• _About this task_:
Restate the full set of records exactly, word for word.

• _Materials provided_:
┄┄┄┄┄┄┄┄┄┄┄┄┄┄┄┄┄┄┄┄
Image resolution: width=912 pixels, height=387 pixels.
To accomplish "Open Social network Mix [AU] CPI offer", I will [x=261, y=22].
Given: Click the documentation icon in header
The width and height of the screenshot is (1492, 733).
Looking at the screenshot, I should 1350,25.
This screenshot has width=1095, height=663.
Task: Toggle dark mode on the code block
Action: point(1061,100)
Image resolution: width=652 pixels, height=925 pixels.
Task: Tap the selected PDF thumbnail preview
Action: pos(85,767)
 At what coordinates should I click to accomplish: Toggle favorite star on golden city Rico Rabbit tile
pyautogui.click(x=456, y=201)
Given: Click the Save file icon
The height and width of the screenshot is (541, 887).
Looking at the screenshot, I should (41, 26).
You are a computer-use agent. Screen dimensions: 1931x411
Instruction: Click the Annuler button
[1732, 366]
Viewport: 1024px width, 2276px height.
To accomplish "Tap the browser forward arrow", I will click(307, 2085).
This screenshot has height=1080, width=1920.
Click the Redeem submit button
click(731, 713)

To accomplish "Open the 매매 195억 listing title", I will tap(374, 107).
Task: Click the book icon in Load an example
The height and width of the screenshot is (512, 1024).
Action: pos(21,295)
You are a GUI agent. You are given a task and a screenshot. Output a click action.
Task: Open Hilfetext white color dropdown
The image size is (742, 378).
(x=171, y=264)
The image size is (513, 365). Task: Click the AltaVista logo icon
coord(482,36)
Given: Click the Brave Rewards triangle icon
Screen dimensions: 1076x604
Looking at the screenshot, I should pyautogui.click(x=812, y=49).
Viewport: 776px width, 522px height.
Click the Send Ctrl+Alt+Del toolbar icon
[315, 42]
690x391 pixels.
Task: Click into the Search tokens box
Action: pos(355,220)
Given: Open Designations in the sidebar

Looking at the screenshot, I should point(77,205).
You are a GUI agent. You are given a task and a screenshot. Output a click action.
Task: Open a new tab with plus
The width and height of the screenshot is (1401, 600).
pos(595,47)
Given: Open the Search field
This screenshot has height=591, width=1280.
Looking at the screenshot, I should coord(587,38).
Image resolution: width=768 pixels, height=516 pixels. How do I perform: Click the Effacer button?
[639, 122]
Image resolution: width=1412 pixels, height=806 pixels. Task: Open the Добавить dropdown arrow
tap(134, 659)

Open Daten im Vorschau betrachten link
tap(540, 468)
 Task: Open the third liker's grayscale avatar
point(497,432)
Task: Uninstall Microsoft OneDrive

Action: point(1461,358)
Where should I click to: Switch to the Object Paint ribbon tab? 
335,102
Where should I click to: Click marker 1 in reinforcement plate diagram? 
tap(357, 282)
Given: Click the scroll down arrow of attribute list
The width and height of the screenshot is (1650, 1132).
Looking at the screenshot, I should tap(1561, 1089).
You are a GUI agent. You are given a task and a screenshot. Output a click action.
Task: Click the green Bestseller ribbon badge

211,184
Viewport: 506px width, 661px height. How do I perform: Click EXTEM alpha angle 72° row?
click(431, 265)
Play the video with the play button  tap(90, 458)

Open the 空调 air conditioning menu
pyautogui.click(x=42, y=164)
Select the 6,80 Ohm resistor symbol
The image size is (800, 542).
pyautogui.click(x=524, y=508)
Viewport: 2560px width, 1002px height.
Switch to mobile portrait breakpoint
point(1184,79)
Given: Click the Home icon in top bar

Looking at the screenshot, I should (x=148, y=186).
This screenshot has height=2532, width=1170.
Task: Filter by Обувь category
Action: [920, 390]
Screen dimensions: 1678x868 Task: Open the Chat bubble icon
┄┄┄┄┄┄┄┄┄┄┄┄┄┄┄┄┄┄┄┄
• _Output of the task_:
Image resolution: width=912 pixels, height=387 pixels.
To accomplish "Open Social network Mix [AU] CPI offer", I will [x=261, y=22].
Given: Click the documentation icon in header
The width and height of the screenshot is (1492, 733).
Looking at the screenshot, I should 1350,25.
This screenshot has width=1095, height=663.
Task: Toggle dark mode on the code block
Action: point(1061,100)
Image resolution: width=652 pixels, height=925 pixels.
Task: Tap the selected PDF thumbnail preview
Action: pos(85,767)
 At what coordinates should I click to accomplish: Toggle favorite star on golden city Rico Rabbit tile
pyautogui.click(x=456, y=201)
Given: Click the Save file icon
The height and width of the screenshot is (541, 887).
Looking at the screenshot, I should (41, 26).
You are a computer-use agent. Screen dimensions: 1931x411
Instruction: Click the Annuler button
[1732, 366]
Viewport: 1024px width, 2276px height.
To accomplish "Tap the browser forward arrow", I will click(307, 2085).
This screenshot has height=1080, width=1920.
Click the Redeem submit button
click(731, 713)

To accomplish "Open the 매매 195억 listing title", I will tap(374, 107).
Task: Click the book icon in Load an example
The height and width of the screenshot is (512, 1024).
Action: pos(21,295)
You are a GUI agent. You are given a task and a screenshot. Output a click action.
Task: Open Hilfetext white color dropdown
The image size is (742, 378).
(x=171, y=264)
The image size is (513, 365). Task: Click the AltaVista logo icon
coord(482,36)
Given: Click the Brave Rewards triangle icon
Screen dimensions: 1076x604
Looking at the screenshot, I should pyautogui.click(x=812, y=49).
Viewport: 776px width, 522px height.
Click the Send Ctrl+Alt+Del toolbar icon
[315, 42]
690x391 pixels.
Task: Click into the Search tokens box
Action: pos(355,220)
Given: Open Designations in the sidebar

Looking at the screenshot, I should point(77,205).
You are a GUI agent. You are given a task and a screenshot. Output a click action.
Task: Open a new tab with plus
The width and height of the screenshot is (1401, 600).
pos(595,47)
Given: Open the Search field
This screenshot has height=591, width=1280.
Looking at the screenshot, I should coord(587,38).
Image resolution: width=768 pixels, height=516 pixels. How do I perform: Click the Effacer button?
[639, 122]
Image resolution: width=1412 pixels, height=806 pixels. Task: Open the Добавить dropdown arrow
tap(134, 659)

Open Daten im Vorschau betrachten link
tap(540, 468)
 Task: Open the third liker's grayscale avatar
point(497,432)
Task: Uninstall Microsoft OneDrive

Action: point(1461,358)
Where should I click to: Switch to the Object Paint ribbon tab? 
335,102
Where should I click to: Click marker 1 in reinforcement plate diagram? 
tap(357, 282)
Given: Click the scroll down arrow of attribute list
The width and height of the screenshot is (1650, 1132).
Looking at the screenshot, I should tap(1561, 1089).
You are a GUI agent. You are given a task and a screenshot. Output a click action.
Task: Click the green Bestseller ribbon badge

211,184
Viewport: 506px width, 661px height. How do I perform: Click EXTEM alpha angle 72° row?
click(431, 265)
Play the video with the play button  tap(90, 458)

Open the 空调 air conditioning menu
pyautogui.click(x=42, y=164)
Select the 6,80 Ohm resistor symbol
The image size is (800, 542).
pyautogui.click(x=524, y=508)
Viewport: 2560px width, 1002px height.
Switch to mobile portrait breakpoint
point(1184,79)
Given: Click the Home icon in top bar

Looking at the screenshot, I should (x=148, y=186).
This screenshot has height=2532, width=1170.
Task: Filter by Обувь category
Action: [920, 390]
Screen dimensions: 1678x868 Task: Open the Chat bubble icon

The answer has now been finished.